**Objective 1:**
In the Giambi article, swap "arbitrator" for "mediator" and write out the passage between "Baseball commissioner Bud" and "overturn any discipline.", inclusive.

**Selected text:**
Giambi could talk to Mitchell for steroid probe

June 15, 2007

NEW YORK — Lawyers for the baseball players' union and the commissioner's office are discussing ways to bring about a meeting between Jason Giambi and steroids investigator George Mitchell.

The talks were expected to extend into the weekend and possibly next week, a person familiar with negotiations said Thursday, speaking on condition of anonymity because of the sensitive nature of the discussions.

Baseball commissioner Bud Selig said June 6 that he wanted Giambi to meet with Mitchell within two weeks and to cooperate fully with the steroids investigation. Selig threatened to discipline the New York Yankees designated hitter following published remarks by Giambi that seemed to be an admission of steroids use. Selig said he would take Giambi's cooperation with Mitchell into account in determining discipline.

Any suspension or fine would be challenged by the players' association, which says Selig doesn't have "just cause" under baseball's labor contract to penalize Giambi. Based on precedent, there is a reasonable likelihood an arbitrator would overturn any discipline.

"I am not ready to say anything yet," Giambi's agent, Arn Tellem, said in an e-mail Thursday. "I might have something early next week."

**Given records:**
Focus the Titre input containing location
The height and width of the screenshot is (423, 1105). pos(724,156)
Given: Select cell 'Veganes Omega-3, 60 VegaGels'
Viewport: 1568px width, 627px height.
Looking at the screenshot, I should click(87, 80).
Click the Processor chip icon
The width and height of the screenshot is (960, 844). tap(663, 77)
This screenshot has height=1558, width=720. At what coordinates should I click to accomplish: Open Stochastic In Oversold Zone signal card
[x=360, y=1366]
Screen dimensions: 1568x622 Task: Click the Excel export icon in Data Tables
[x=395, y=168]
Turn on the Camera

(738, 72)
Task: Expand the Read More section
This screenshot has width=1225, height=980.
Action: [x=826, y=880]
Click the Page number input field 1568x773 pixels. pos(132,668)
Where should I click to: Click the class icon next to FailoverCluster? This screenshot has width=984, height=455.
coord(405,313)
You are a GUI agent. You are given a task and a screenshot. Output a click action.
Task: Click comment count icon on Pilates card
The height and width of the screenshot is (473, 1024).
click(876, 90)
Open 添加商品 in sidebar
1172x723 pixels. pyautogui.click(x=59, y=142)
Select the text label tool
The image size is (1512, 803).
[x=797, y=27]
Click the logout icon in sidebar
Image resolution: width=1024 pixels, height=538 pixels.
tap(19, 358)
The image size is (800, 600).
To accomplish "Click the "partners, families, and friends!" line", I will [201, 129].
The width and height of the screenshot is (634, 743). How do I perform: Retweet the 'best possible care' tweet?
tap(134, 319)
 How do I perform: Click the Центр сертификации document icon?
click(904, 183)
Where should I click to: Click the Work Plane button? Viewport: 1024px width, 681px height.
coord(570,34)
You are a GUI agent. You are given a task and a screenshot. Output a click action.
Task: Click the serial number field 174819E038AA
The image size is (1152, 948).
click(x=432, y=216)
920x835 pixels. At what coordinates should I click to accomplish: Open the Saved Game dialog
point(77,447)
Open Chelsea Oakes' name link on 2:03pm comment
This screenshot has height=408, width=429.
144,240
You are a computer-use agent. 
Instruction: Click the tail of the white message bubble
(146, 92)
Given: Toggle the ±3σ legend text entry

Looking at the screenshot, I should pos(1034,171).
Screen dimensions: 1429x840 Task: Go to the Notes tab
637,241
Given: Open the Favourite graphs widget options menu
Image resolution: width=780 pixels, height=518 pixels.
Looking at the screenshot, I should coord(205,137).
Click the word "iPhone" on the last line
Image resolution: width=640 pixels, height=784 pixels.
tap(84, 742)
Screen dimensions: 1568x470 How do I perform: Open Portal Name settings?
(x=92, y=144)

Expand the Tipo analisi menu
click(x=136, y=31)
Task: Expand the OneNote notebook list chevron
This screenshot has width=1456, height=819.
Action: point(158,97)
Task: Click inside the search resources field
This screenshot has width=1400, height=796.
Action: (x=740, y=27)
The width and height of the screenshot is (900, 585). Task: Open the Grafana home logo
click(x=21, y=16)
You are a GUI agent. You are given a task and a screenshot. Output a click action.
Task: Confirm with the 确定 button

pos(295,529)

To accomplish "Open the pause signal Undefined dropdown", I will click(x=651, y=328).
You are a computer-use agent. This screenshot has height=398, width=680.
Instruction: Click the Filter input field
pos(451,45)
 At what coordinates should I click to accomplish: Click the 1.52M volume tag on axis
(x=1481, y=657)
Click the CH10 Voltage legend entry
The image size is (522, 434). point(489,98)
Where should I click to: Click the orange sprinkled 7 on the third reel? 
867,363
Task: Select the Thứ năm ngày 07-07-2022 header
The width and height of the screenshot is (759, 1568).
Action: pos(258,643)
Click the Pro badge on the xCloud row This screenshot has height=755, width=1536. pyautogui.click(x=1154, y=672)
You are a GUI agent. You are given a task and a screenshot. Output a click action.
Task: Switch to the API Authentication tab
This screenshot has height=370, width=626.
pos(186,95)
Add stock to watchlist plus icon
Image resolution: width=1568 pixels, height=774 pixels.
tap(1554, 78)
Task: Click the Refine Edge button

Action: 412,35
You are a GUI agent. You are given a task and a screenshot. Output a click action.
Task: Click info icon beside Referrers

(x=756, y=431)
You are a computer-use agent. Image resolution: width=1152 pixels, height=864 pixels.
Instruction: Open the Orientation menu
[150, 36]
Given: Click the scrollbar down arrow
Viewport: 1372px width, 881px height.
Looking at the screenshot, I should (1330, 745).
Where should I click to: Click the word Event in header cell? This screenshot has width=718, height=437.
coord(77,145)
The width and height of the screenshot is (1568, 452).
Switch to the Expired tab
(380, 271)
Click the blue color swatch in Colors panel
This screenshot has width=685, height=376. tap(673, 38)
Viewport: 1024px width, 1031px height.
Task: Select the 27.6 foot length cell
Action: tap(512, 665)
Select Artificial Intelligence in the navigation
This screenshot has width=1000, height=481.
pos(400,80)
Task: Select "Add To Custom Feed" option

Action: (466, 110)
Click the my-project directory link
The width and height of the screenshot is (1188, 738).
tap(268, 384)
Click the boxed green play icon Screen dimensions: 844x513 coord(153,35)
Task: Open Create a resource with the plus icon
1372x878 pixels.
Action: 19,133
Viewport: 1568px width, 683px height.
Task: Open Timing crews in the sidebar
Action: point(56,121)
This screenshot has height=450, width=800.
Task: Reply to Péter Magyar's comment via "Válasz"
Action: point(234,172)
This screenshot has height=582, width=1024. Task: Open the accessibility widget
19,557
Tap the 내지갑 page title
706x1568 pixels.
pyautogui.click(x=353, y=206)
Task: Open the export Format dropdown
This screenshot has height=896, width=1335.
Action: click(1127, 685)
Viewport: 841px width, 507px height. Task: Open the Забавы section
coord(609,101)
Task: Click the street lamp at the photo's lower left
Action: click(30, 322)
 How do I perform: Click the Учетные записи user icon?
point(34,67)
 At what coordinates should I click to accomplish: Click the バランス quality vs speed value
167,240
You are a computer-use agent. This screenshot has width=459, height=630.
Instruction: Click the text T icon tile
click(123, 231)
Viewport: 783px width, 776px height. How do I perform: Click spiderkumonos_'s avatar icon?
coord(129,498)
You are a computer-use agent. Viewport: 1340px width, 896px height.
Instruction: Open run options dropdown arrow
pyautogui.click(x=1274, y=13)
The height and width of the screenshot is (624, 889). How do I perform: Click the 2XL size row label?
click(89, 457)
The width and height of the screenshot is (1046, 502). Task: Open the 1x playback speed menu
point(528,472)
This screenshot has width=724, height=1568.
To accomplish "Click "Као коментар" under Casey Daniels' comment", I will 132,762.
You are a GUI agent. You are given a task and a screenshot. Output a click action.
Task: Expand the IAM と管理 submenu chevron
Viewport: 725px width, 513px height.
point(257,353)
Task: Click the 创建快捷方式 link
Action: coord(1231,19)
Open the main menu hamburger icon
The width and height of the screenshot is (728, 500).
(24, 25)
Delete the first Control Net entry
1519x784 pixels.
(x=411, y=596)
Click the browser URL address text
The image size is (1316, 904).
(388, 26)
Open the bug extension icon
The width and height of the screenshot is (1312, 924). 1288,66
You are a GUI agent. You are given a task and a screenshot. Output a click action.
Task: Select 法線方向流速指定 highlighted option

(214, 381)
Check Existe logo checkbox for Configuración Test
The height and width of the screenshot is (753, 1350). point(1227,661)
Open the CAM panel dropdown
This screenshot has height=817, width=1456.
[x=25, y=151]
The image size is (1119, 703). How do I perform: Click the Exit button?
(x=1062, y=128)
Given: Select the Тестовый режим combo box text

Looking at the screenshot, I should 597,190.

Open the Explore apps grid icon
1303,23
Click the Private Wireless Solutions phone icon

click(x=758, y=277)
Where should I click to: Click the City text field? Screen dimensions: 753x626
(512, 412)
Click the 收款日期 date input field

**Objective 2:**
Output the entries between the lines holding "Viewport: 783px width, 776px" and "point(528,472)", inclusive, as a two-column CSV with the headers instruction and answer. Give one row per entry, with its text and its answer each in a single quoted field and line breaks turned into spaces.

**Written reply 1:**
Baseball commissioner Bud Selig said June 6 that he wanted Giambi to meet with Mitchell within two weeks and to cooperate fully with the steroids investigation. Selig threatened to discipline the New York Yankees designated hitter following published remarks by Giambi that seemed to be an admission of steroids use. Selig said he would take Giambi's cooperation with Mitchell into account in determining discipline.

Any suspension or fine would be challenged by the players' association, which says Selig doesn't have "just cause" under baseball's labor contract to penalize Giambi. Based on precedent, there is a reasonable likelihood an mediator would overturn any discipline.

**Written reply 2:**
instruction,answer
"Viewport: 783px width, 776px height. How do I perform: Click spiderkumonos_'s avatar icon?","coord(129,498)"
"You are a computer-use agent. Viewport: 1340px width, 896px height. Instruction: Open run options dropdown arrow","pyautogui.click(x=1274, y=13)"
"The height and width of the screenshot is (624, 889). How do I perform: Click the 2XL size row label?","click(89, 457)"
"The width and height of the screenshot is (1046, 502). Task: Open the 1x playback speed menu","point(528,472)"